03:26:13.920 | But I've been relatively healthy.
03:26:16.120 | They should sequence my genome
03:26:18.520 | because it works really well and I have a good immune system.
03:26:21.360 | - Maybe you'd be the first immortal person.
03:26:24.160 | - I don't think so. - There's gotta be a first.
03:26:25.920 | - I don't think so.
03:26:27.200 | I think that biologically you just can't,
03:26:31.280 | the ends of our chromosomes keep getting shorter
03:26:33.420 | and shorter and that's eventually what kills us.
03:26:36.200 | So you just can't keep going on.
03:26:39.680 | But that's fine, I don't need to.
03:26:42.280 | I understand from the vampires
03:26:43.760 | that it's not good to live forever.
03:26:45.560 | - I guess make the most of the time you got.
03:26:50.440 | That's the, bacteria live a much shorter time
03:26:53.240 | so we got that on bacteria.
03:26:55.160 | - Bacteria are just little bags of chemicals that split.
03:27:00.160 | So they have no stake in the matter at all.
03:27:05.160 | I think you have to go a long ways
03:27:08.240 | before you get into some kind of consciousness.
03:27:13.000 | - Yeah, it's weird that this bag of chemicals
03:27:15.480 | has a stake in the matter.
03:27:17.080 | Like our human body is, consciousness is a weird thing.
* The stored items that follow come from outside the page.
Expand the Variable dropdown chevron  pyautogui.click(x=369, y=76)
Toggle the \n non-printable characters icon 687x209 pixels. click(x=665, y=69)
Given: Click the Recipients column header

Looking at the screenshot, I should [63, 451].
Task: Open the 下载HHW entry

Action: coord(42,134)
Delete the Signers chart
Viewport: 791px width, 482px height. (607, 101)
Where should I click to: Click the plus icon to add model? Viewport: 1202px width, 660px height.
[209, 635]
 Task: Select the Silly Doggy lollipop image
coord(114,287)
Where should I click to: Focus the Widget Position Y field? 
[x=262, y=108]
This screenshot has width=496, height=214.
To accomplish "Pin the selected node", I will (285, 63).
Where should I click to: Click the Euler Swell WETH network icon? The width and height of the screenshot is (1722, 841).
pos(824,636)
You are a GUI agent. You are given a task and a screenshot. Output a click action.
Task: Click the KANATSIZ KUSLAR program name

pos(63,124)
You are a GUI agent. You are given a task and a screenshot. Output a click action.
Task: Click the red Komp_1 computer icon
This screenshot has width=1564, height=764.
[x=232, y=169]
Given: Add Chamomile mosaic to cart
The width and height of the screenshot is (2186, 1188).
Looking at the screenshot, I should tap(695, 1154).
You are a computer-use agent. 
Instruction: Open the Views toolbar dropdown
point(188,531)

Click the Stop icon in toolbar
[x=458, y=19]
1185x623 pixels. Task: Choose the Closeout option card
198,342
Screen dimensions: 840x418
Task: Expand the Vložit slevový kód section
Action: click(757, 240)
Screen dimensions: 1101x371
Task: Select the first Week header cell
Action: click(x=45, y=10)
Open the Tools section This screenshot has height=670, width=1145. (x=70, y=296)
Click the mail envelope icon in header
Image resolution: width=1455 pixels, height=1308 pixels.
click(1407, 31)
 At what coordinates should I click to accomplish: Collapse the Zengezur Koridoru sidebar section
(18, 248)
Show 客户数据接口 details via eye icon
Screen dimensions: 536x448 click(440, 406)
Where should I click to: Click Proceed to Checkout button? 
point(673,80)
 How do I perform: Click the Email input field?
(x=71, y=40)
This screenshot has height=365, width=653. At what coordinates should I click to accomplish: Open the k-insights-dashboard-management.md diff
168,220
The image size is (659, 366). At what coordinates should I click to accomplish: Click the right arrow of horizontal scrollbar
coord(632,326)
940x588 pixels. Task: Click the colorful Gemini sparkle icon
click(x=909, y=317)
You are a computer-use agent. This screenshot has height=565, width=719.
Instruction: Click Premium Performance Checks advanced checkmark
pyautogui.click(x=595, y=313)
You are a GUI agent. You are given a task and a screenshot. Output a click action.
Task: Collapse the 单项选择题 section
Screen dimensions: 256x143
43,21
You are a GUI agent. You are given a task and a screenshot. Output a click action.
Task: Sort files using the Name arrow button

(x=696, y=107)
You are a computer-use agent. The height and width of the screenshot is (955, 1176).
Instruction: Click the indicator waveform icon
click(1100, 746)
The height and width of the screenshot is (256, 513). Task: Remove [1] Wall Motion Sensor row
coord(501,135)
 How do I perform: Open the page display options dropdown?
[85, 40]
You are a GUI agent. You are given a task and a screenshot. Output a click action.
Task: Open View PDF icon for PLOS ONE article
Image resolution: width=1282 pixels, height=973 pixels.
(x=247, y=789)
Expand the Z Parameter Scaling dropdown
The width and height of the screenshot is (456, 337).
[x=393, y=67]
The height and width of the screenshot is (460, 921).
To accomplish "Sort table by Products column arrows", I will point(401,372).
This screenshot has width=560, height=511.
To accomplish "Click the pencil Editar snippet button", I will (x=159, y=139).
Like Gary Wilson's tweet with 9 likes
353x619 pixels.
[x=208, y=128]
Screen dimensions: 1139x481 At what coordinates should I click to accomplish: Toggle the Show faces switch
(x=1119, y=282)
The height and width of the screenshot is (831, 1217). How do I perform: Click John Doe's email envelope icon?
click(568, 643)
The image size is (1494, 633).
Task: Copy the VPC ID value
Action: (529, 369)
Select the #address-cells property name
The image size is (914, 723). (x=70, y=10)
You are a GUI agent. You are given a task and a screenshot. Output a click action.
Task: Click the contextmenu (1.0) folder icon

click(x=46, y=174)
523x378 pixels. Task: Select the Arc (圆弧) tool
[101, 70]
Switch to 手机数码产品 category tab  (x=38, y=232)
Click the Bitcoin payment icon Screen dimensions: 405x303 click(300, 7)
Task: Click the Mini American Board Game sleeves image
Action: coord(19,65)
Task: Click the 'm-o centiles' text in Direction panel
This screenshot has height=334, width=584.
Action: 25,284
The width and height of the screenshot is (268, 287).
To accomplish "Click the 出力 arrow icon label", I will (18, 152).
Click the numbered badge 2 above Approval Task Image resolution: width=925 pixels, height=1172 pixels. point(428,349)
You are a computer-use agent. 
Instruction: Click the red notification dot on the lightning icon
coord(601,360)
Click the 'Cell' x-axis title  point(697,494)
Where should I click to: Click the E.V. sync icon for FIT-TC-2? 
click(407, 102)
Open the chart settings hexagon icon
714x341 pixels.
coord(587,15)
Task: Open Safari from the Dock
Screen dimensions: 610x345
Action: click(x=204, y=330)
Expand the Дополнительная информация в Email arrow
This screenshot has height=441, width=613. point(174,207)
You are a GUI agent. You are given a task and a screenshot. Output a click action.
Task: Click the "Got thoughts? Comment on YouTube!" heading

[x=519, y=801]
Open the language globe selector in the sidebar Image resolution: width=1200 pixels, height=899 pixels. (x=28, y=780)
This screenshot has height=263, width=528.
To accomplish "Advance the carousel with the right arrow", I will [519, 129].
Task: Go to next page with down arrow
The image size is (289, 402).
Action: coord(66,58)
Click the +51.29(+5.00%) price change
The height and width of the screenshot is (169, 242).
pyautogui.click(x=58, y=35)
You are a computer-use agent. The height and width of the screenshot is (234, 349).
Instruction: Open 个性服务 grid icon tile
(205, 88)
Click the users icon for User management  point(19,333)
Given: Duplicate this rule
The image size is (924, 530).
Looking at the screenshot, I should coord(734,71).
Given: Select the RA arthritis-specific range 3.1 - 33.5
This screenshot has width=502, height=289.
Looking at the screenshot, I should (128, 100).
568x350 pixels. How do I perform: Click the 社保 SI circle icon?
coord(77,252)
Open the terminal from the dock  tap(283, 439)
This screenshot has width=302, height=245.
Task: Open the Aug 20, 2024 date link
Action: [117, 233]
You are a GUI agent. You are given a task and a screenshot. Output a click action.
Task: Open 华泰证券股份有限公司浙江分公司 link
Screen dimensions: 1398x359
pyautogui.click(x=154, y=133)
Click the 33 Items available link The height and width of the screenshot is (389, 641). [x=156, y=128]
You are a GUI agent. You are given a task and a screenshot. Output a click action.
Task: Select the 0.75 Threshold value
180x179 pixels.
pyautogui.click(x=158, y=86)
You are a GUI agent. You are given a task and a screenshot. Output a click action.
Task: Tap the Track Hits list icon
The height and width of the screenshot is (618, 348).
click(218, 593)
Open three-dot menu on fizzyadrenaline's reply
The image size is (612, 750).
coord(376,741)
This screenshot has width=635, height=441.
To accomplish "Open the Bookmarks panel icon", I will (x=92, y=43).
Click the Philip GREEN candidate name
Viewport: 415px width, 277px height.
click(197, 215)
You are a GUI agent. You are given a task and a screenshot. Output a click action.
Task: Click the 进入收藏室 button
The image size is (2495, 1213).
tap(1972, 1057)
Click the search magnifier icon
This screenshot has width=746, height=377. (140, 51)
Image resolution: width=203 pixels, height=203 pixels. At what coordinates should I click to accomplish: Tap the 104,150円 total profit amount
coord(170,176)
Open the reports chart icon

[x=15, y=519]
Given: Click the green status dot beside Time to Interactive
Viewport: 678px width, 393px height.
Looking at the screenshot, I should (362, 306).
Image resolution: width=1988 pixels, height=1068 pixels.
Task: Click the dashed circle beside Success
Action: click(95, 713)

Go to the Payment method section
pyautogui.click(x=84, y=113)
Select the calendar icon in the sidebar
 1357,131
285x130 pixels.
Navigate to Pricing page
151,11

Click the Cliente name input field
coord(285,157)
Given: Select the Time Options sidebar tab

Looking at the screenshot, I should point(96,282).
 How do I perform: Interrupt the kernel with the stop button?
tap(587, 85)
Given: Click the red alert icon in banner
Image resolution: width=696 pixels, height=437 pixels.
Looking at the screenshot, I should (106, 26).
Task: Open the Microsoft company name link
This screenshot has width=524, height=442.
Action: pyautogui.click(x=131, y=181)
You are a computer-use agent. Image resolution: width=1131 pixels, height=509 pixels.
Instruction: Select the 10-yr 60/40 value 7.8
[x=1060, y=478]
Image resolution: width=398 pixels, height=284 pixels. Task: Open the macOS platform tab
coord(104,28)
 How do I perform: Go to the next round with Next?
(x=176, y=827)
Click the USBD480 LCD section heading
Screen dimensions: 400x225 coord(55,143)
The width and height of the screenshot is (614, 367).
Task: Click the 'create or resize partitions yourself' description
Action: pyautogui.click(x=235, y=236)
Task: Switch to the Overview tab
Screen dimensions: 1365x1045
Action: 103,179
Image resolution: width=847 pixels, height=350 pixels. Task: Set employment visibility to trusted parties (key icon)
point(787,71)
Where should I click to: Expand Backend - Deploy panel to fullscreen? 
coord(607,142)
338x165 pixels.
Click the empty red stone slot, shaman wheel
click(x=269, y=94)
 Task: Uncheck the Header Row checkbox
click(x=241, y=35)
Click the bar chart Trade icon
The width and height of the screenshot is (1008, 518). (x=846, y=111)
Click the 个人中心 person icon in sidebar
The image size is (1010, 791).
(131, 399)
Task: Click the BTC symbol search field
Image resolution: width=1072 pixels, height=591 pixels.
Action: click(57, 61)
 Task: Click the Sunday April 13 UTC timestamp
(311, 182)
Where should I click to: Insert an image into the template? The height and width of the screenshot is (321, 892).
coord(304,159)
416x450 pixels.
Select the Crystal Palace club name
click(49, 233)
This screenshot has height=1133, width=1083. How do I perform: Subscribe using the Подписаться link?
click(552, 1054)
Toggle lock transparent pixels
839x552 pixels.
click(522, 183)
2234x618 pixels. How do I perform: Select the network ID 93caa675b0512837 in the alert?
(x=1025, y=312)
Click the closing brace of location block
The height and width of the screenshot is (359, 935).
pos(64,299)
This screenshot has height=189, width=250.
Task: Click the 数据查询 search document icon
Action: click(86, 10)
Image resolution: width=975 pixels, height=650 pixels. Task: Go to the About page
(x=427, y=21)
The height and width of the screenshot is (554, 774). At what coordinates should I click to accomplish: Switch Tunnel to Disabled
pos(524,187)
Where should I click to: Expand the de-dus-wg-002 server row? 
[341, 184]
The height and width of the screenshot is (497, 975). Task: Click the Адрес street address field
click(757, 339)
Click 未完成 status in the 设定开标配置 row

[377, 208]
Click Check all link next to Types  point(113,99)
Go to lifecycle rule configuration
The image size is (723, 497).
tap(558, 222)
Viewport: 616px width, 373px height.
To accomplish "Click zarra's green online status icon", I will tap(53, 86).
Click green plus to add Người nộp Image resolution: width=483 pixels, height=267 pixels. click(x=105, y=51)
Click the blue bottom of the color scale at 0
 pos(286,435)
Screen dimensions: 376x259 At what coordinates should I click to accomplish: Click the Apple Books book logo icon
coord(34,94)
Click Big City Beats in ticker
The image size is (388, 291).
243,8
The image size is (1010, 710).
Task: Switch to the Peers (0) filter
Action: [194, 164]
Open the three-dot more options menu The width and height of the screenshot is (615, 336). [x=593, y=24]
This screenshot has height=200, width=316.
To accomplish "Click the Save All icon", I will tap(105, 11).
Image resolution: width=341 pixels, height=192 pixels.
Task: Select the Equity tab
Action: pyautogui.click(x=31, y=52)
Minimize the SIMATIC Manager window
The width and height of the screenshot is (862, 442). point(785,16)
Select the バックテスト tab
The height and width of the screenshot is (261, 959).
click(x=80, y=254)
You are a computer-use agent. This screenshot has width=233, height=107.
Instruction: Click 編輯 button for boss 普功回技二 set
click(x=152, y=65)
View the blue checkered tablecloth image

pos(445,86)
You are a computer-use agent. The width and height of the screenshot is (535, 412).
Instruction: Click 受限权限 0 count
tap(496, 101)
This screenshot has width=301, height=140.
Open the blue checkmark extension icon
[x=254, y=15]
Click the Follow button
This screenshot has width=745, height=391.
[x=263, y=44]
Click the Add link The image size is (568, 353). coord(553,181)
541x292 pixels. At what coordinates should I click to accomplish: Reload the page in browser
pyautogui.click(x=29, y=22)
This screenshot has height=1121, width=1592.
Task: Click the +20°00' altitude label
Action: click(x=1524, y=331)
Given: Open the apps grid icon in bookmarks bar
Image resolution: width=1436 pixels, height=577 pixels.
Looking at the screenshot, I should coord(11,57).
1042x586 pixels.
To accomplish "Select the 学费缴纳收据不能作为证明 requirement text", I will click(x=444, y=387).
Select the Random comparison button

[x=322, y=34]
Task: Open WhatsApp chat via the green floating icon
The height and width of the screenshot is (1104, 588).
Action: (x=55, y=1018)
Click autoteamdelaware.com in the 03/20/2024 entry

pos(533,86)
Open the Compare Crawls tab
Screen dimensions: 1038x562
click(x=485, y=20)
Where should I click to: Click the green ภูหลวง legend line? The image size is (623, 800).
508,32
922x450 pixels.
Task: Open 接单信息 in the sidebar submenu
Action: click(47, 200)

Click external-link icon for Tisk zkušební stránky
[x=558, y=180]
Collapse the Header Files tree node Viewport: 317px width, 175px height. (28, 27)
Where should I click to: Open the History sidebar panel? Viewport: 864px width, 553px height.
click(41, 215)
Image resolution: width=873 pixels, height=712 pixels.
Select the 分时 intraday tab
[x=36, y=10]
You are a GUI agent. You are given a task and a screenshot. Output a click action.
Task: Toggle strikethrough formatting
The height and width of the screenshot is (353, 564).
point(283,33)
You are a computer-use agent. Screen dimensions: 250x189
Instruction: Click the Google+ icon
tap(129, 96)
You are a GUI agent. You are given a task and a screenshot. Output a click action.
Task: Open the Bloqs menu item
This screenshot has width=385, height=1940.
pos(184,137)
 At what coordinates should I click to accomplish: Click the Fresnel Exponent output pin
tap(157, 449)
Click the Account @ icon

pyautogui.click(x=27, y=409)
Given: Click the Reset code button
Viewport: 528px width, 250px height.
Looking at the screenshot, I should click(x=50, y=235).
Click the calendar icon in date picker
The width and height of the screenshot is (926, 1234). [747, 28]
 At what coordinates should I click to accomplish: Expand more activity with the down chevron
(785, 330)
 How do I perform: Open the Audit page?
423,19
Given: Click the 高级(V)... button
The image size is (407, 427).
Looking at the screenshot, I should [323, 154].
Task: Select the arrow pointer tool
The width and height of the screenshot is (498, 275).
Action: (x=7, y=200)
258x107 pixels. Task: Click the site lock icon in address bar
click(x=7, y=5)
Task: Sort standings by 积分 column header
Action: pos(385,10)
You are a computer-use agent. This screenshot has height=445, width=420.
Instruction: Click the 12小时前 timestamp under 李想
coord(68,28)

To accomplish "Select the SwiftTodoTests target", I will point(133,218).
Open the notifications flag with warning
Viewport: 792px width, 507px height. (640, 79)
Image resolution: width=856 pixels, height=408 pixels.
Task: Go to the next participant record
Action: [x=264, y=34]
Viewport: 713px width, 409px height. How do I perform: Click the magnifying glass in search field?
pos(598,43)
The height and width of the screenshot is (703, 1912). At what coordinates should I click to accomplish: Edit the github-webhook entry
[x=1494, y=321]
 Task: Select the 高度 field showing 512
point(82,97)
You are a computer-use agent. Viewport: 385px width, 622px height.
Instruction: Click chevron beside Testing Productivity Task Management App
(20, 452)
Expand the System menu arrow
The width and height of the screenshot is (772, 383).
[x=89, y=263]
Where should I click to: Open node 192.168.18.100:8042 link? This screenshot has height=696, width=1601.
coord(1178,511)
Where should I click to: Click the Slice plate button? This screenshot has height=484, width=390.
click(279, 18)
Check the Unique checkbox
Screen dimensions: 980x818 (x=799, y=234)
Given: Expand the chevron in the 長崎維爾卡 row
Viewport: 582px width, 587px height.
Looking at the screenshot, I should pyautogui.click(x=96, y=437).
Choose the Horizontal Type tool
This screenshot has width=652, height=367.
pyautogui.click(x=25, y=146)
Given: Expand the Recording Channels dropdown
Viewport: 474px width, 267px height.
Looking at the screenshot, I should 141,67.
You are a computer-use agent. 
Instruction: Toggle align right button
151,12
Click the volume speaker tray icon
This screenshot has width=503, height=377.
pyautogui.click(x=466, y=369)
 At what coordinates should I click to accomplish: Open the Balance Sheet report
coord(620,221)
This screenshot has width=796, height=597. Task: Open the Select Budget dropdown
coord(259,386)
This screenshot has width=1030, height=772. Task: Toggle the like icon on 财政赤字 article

03:27:21.400 | - Not just in us, but they make half of the oxygen
03:27:23.560 | on the planet, 20% of the oxygen comes from bacteria.
03:27:26.400 | And they made, in the beginning of Earth,
03:27:29.940 | they made enough oxygen to start oxygenation going,
03:27:34.120 | life going, I mean, they have an incredible role.
03:27:36.560 | It's all an accident, just happened.
03:27:38.400 | - Well, Vincent, like I told you, I'm a huge fan.
03:27:44.680 | It's a big honor that you were talking with me today.
03:27:47.080 | Thank you so much for coming down.
03:27:48.440 | Thank you for spending so much time with me.
03:27:50.640 | And thank you for everything you do
03:27:53.040 | in terms of educating about viruses,
03:27:54.920 | about biology, microbiology and everything else.
03:27:57.320 | I can't wait, everybody should check out
03:27:59.160 | Vincent's YouTube, watch his lectures,
03:28:01.920 | listen to the podcast, it's truly incredible.
03:28:05.080 | Thank you so much for talking to me, Vincent.
03:28:06.800 | - My pleasure.
03:28:08.260 | - Thanks for listening to this conversation
03:28:10.240 | with Vincent Recaniello.
03:28:12.280 | To support this podcast, please check out
03:28:13.920 | our sponsors in the description.
03:28:16.580 | And now, let me leave you with some words
03:28:18.760 | from Isaac Asimov.
03:28:21.000 | The saddest aspect of life right now
03:28:23.160 | is that science gathers knowledge
03:28:25.420 | faster than society gathers wisdom.